Yesterday, I attended my first yoga class in over a year. Relying solely on my memory, I wandered up to Kirkstall Leisure Centre fully expecting that I would be attending an hour-and-a-half Zumba session, and expecting to die there. This is based on my intolerance of the (apparently) meager hour-long Zumba class which I went to the previous day, at which several times I wondered if that thing I could taste was blood, and if the pressure on the back of my head was normal.
Obviously I had remembered wrong, because it actually turned out to be a yoga class. I won't lie, I was relieved; I could only presume I was more adept at slower, endurance-related activities, than high cardio, high excitement ones, which assumption I merely based on my Zumba experience.
As I entered the room of relaxation, there were about six people present: four ladies, and – to my surprise – two guys. Oh, and equally to my surprise, a lady roughly in her 80s. She piped up: “Hello.”
“Err... hello.”
Surely not? I don't know if this is a gross repercussion of the brainwashing powers of all things like advertising, TV, films and, ahem, the media, but I imagine yoga instructors to be at the peak of their fitness: supple like a young sequoia and toned to an air-brushed perfection. And this lady did not embody the stereotype my head had composed.
She was wearing leggings, and objectively speaking, they were pretty good legs she was showcasing. And sadly enough for me, they were much more flexible than my own 25-year-old trotters. She had a red t-shirt on with a schematic of the sun salutation, which incidentally we didn't do.

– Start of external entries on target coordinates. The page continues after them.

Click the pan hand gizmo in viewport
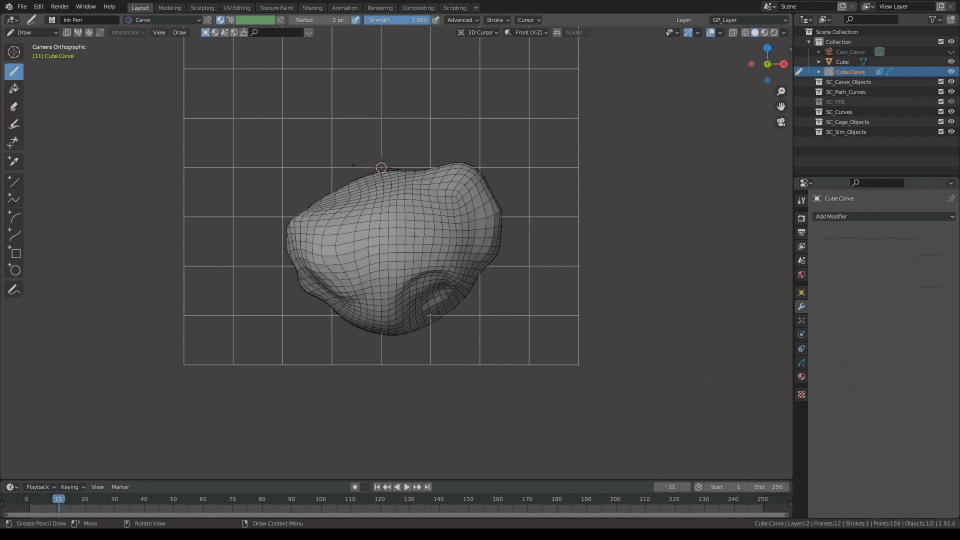Viewport: 960px width, 540px height. pyautogui.click(x=781, y=106)
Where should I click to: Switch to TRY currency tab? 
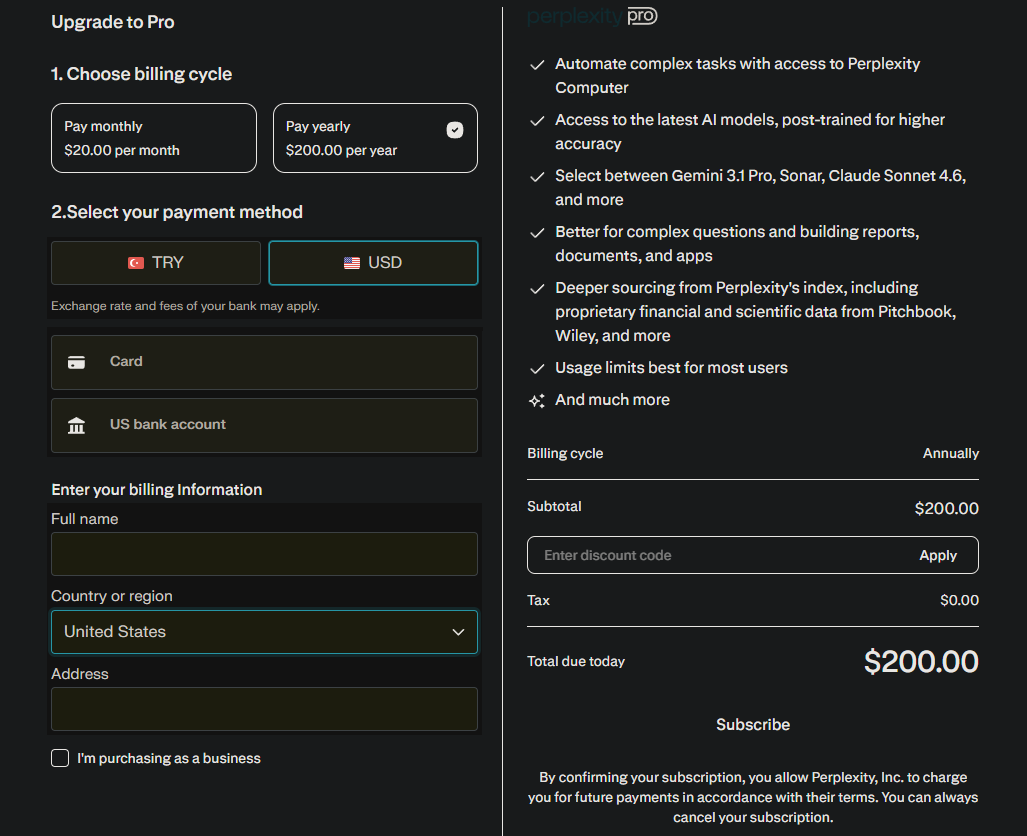pyautogui.click(x=156, y=263)
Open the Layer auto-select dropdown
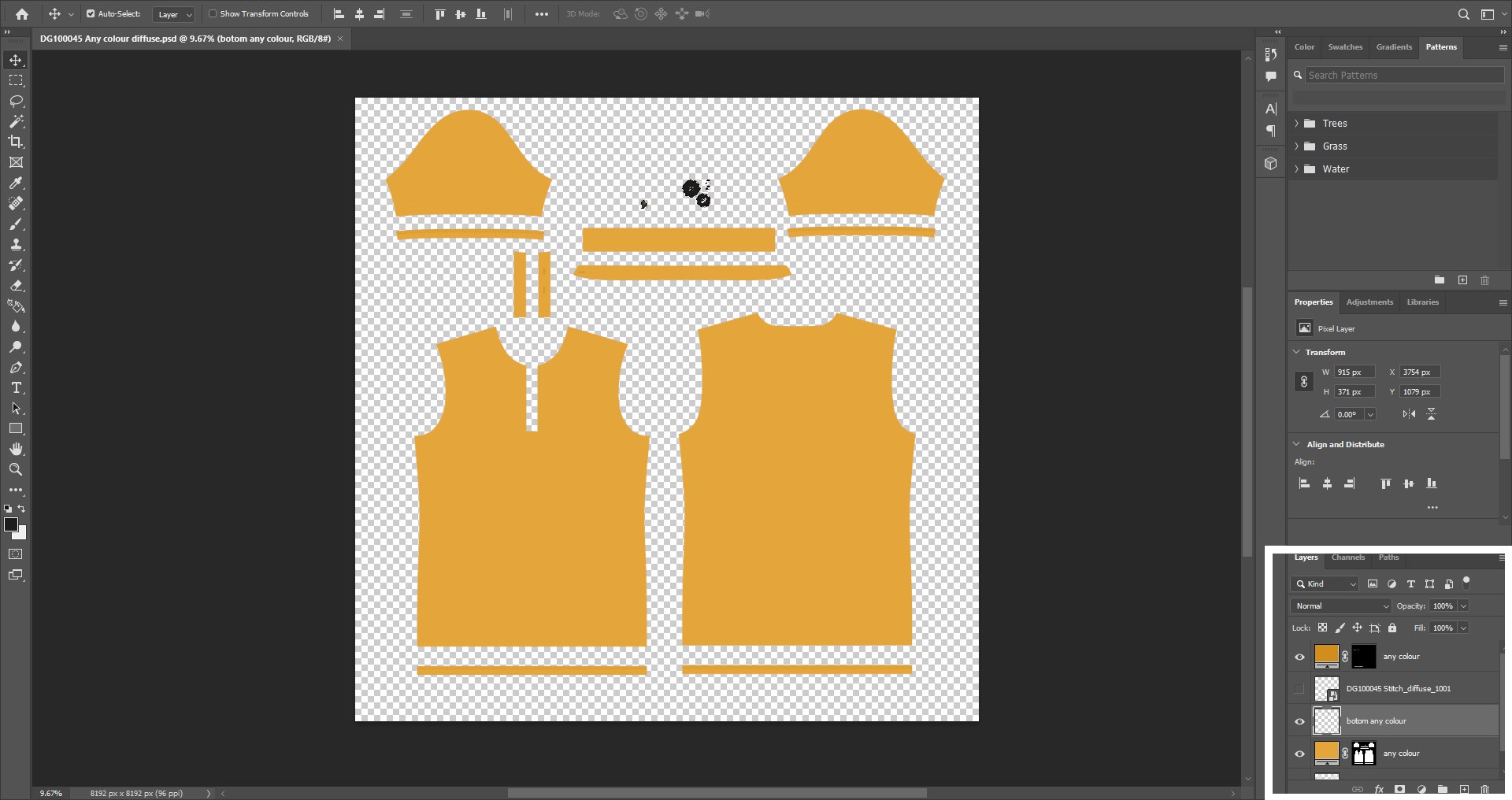1512x800 pixels. point(174,14)
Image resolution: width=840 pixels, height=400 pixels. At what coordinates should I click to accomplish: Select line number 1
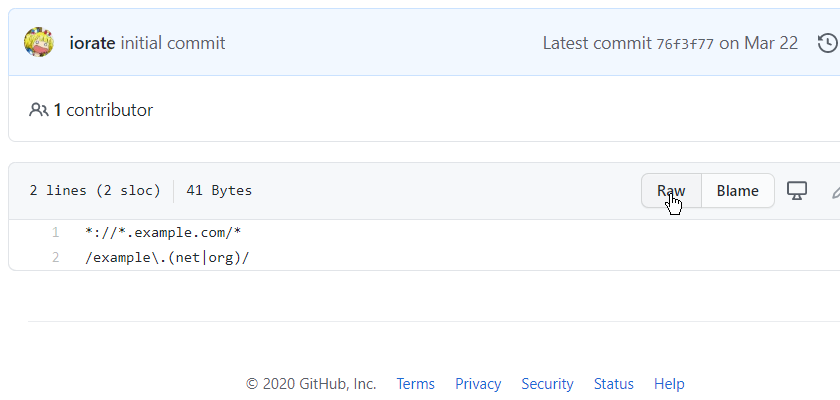click(56, 233)
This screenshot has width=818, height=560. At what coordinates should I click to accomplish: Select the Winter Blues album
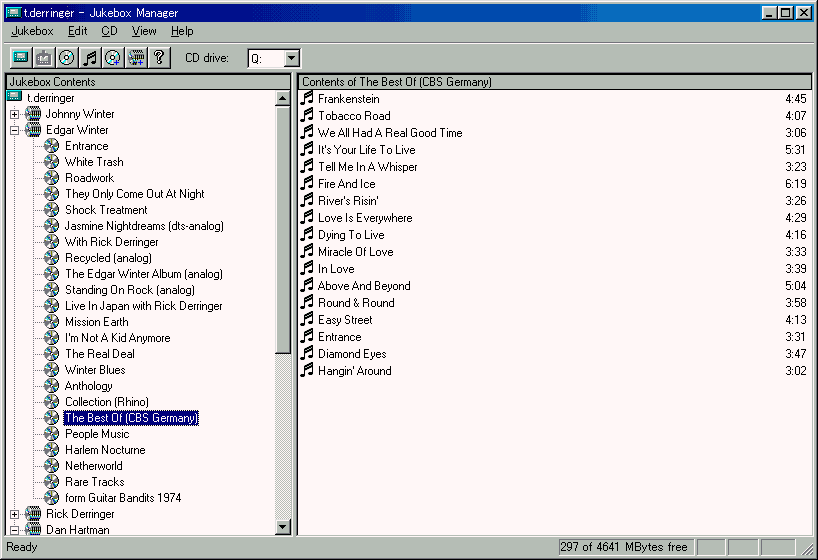click(x=95, y=370)
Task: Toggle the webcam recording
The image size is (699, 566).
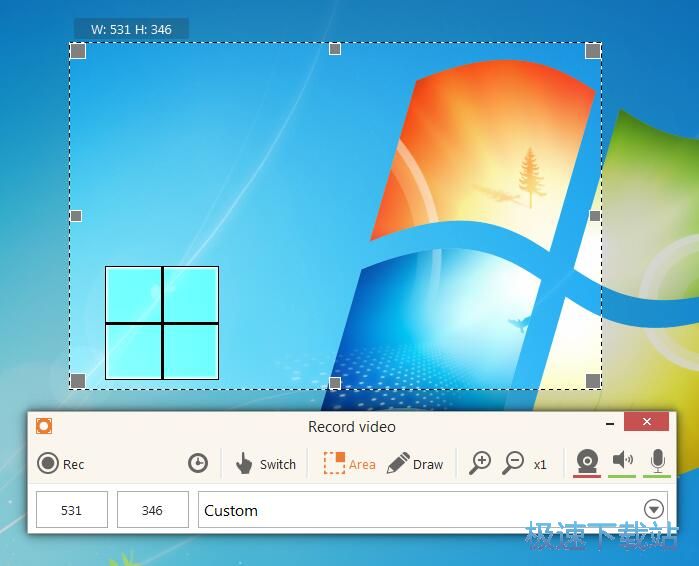Action: 587,461
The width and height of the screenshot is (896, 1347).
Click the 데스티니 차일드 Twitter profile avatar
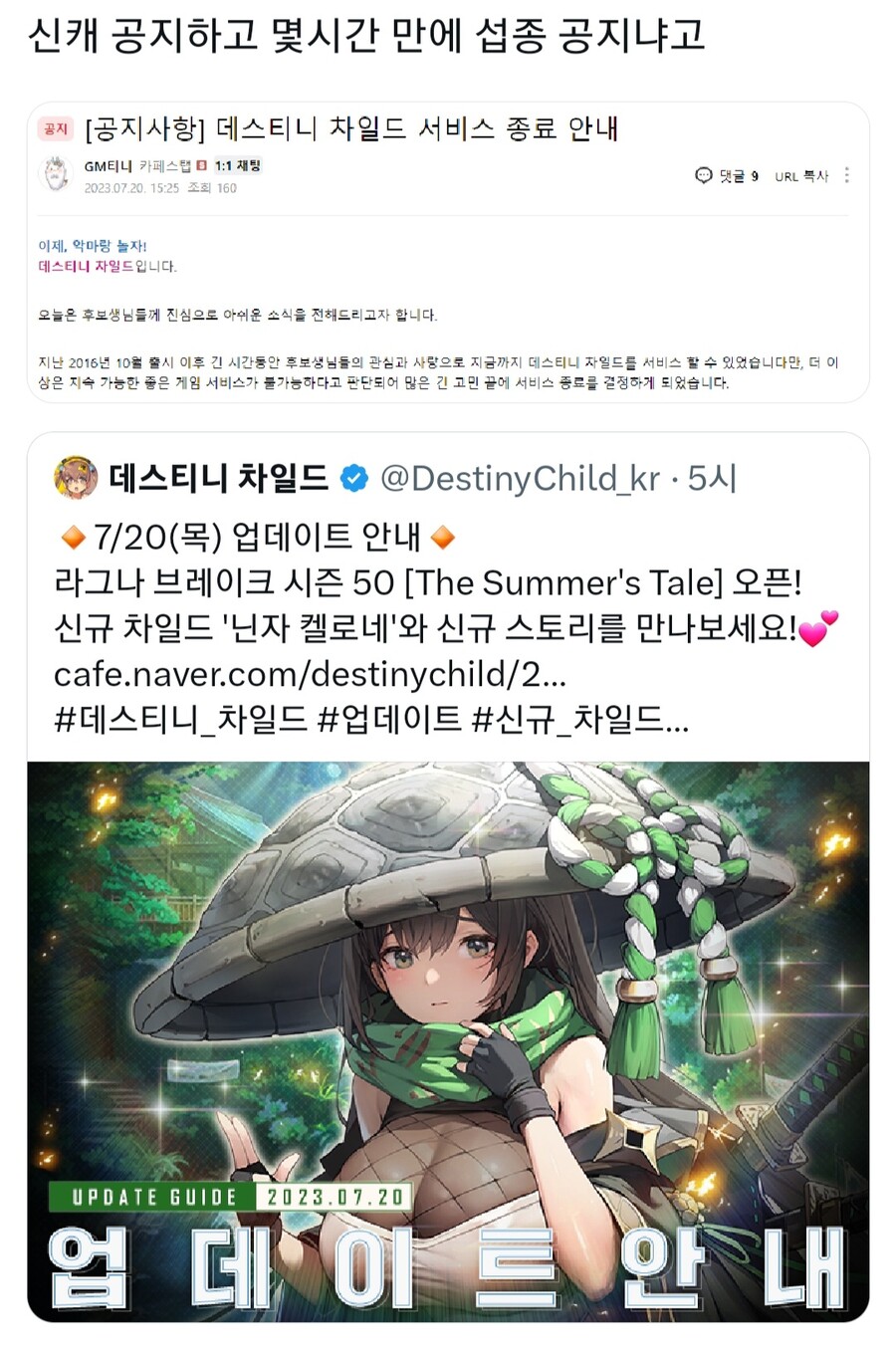76,478
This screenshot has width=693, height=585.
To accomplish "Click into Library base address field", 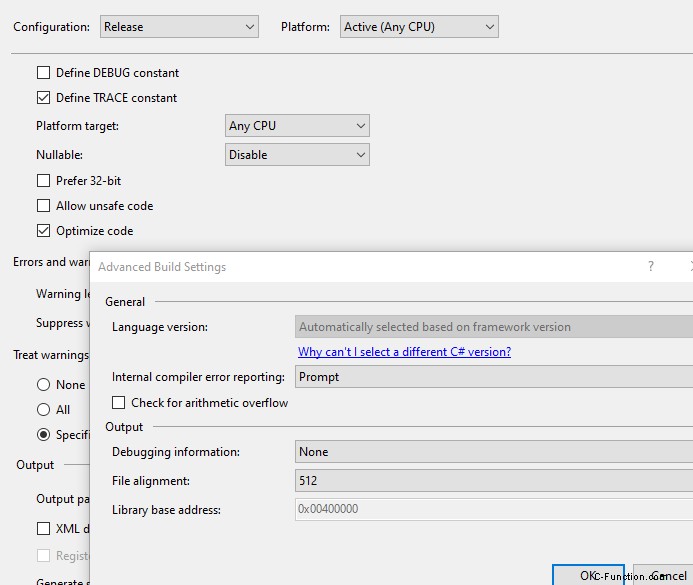I will tap(494, 510).
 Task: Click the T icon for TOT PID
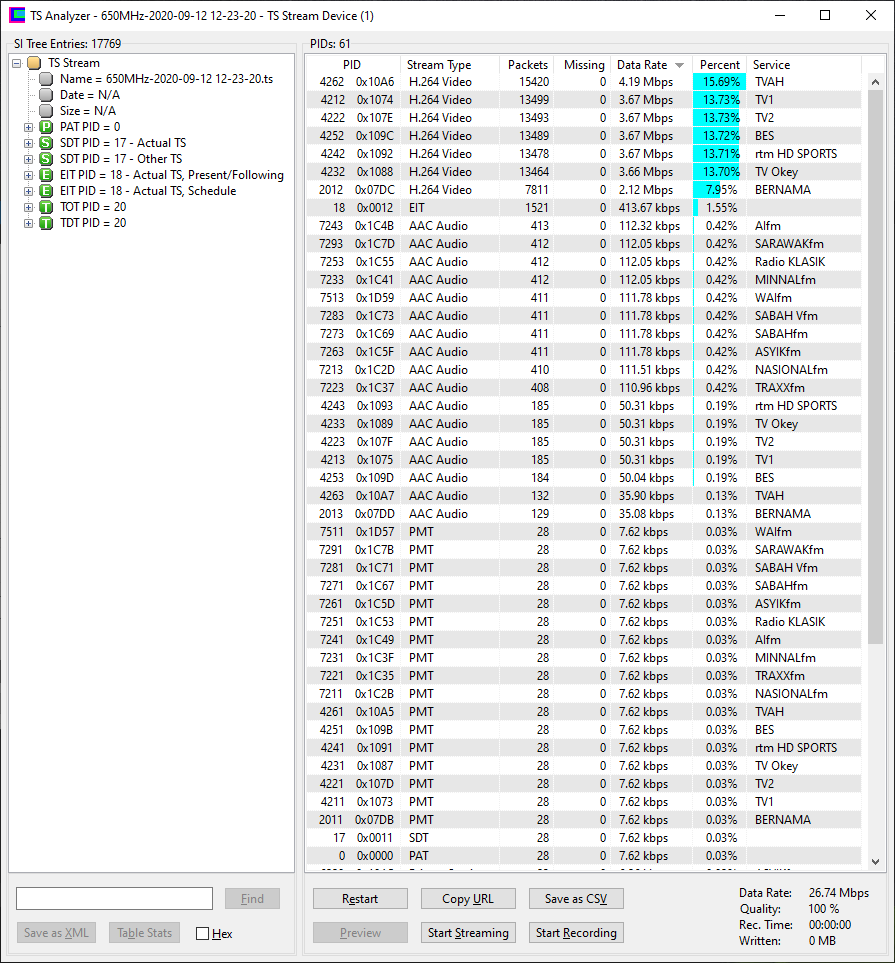[46, 207]
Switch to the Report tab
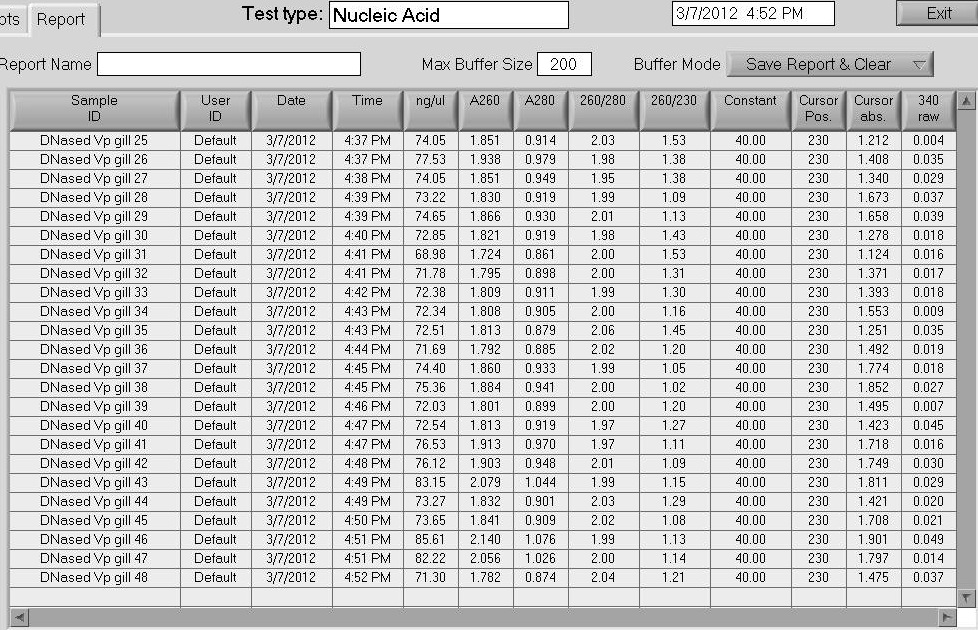The height and width of the screenshot is (630, 978). pos(61,19)
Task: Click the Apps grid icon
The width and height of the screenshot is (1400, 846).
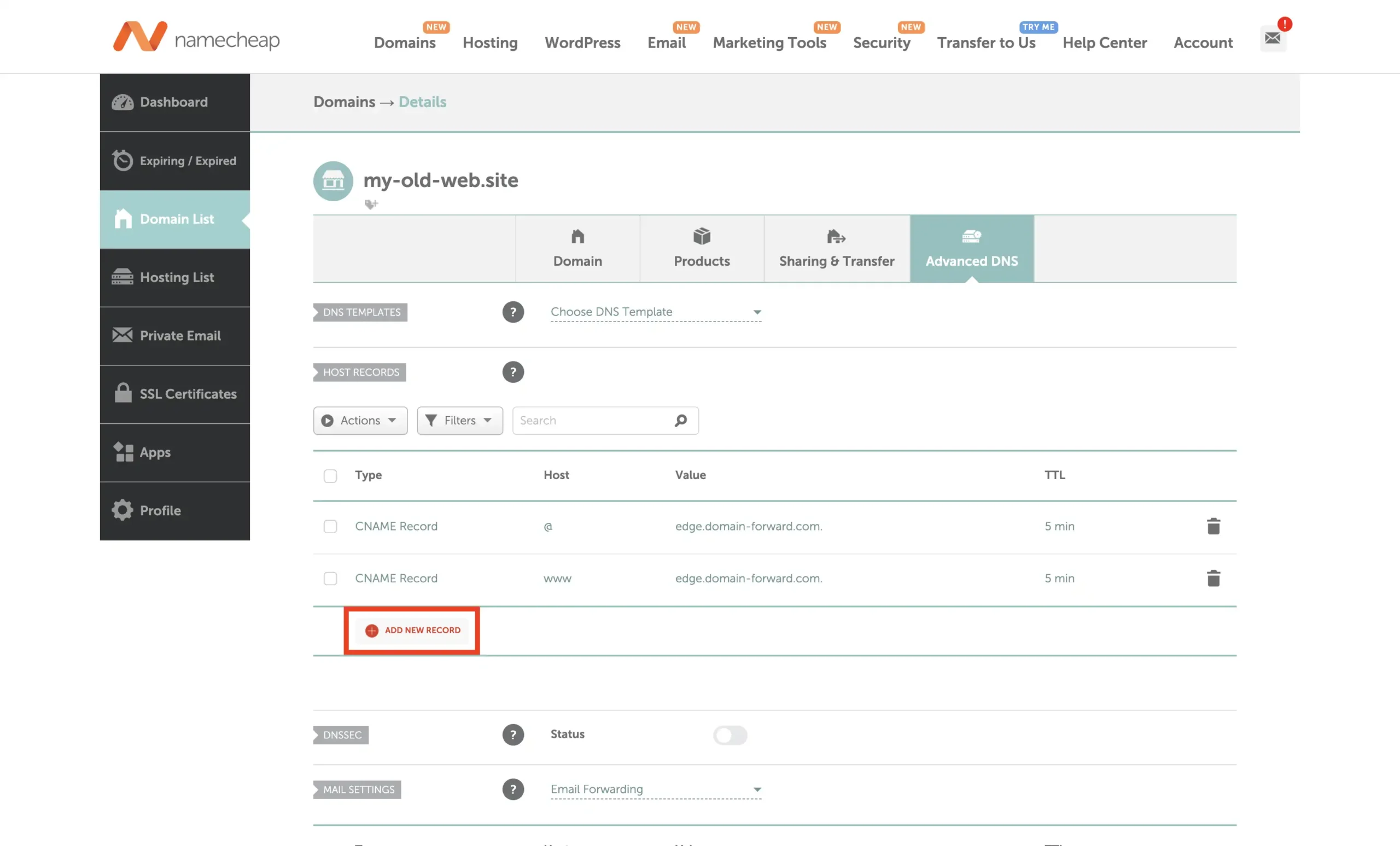Action: (x=123, y=451)
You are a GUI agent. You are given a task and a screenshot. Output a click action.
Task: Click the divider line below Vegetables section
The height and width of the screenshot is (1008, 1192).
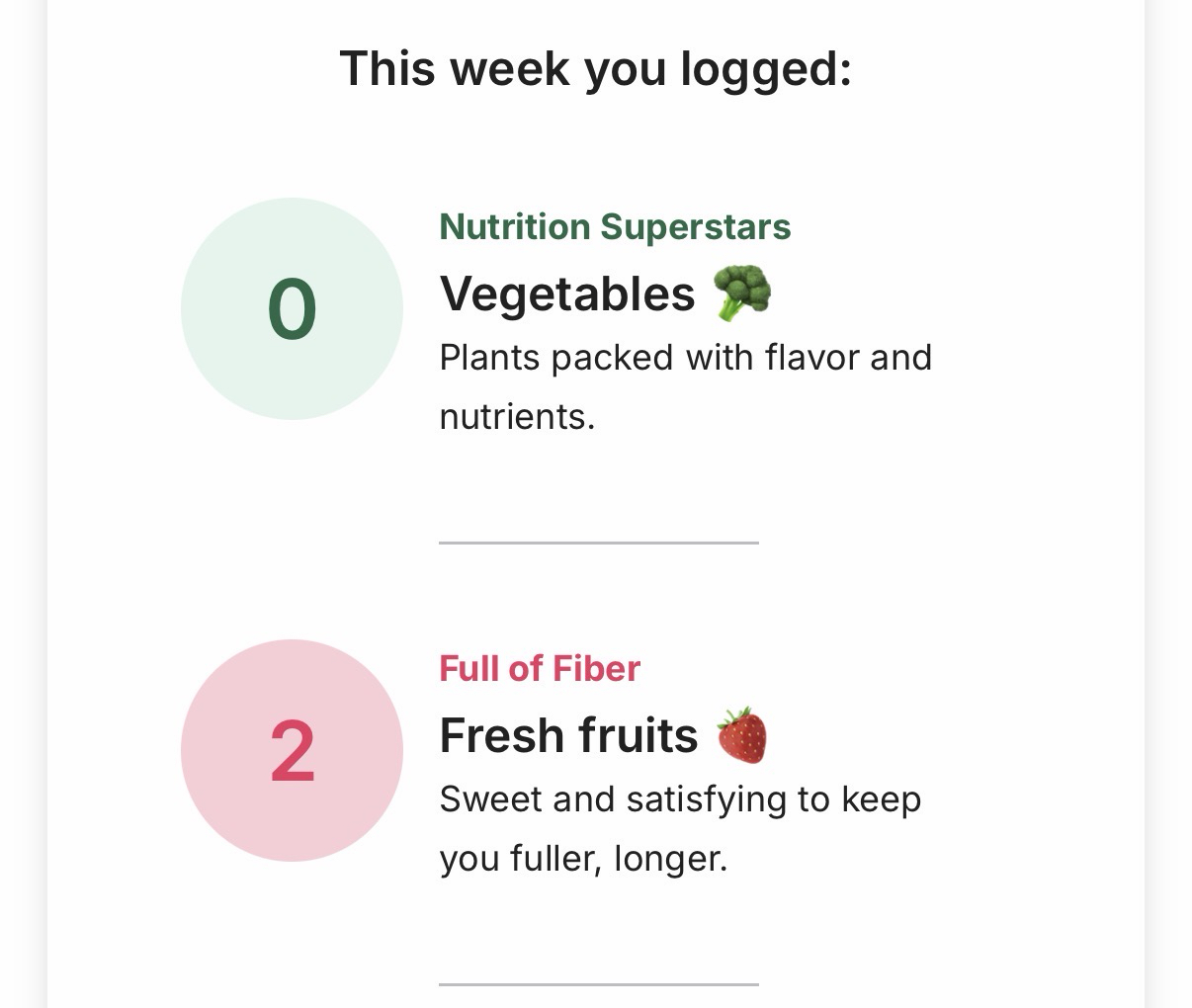pos(598,543)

An hour of stretching felt good. It made my hibernated muscles feel alive for the first time in a long while. I have to say, a couple of moves didn't make my ankle injury (a year-and-a-few-months old injury. From sport. Me! I know, what!), or my dodgy knee (from nothing) feel brilliant. But she did time and time again stress that we should listen to our bodies and stop if we're going too far, so for my perseverance I have only myself to blame. The rest of it was very pleasant. I'd only criticise that it was a little bit easy maybe, which I didn't think I'd say, given how shamefully out-of-practice I was, but it didn't have any level of difficulty on the timetable, so it was always a shot in the dark.
The lady instructor, apart from her obvious knowledge and yoga ability, also had a very relaxing voice for the cool-down portion of the session. All the more, she was pretty damn jazzy.
In the end, my embarrassingly narrow-minded first impression were stretched beyond what I see and hear all around me each day, and my poor unsuspecting body along with them.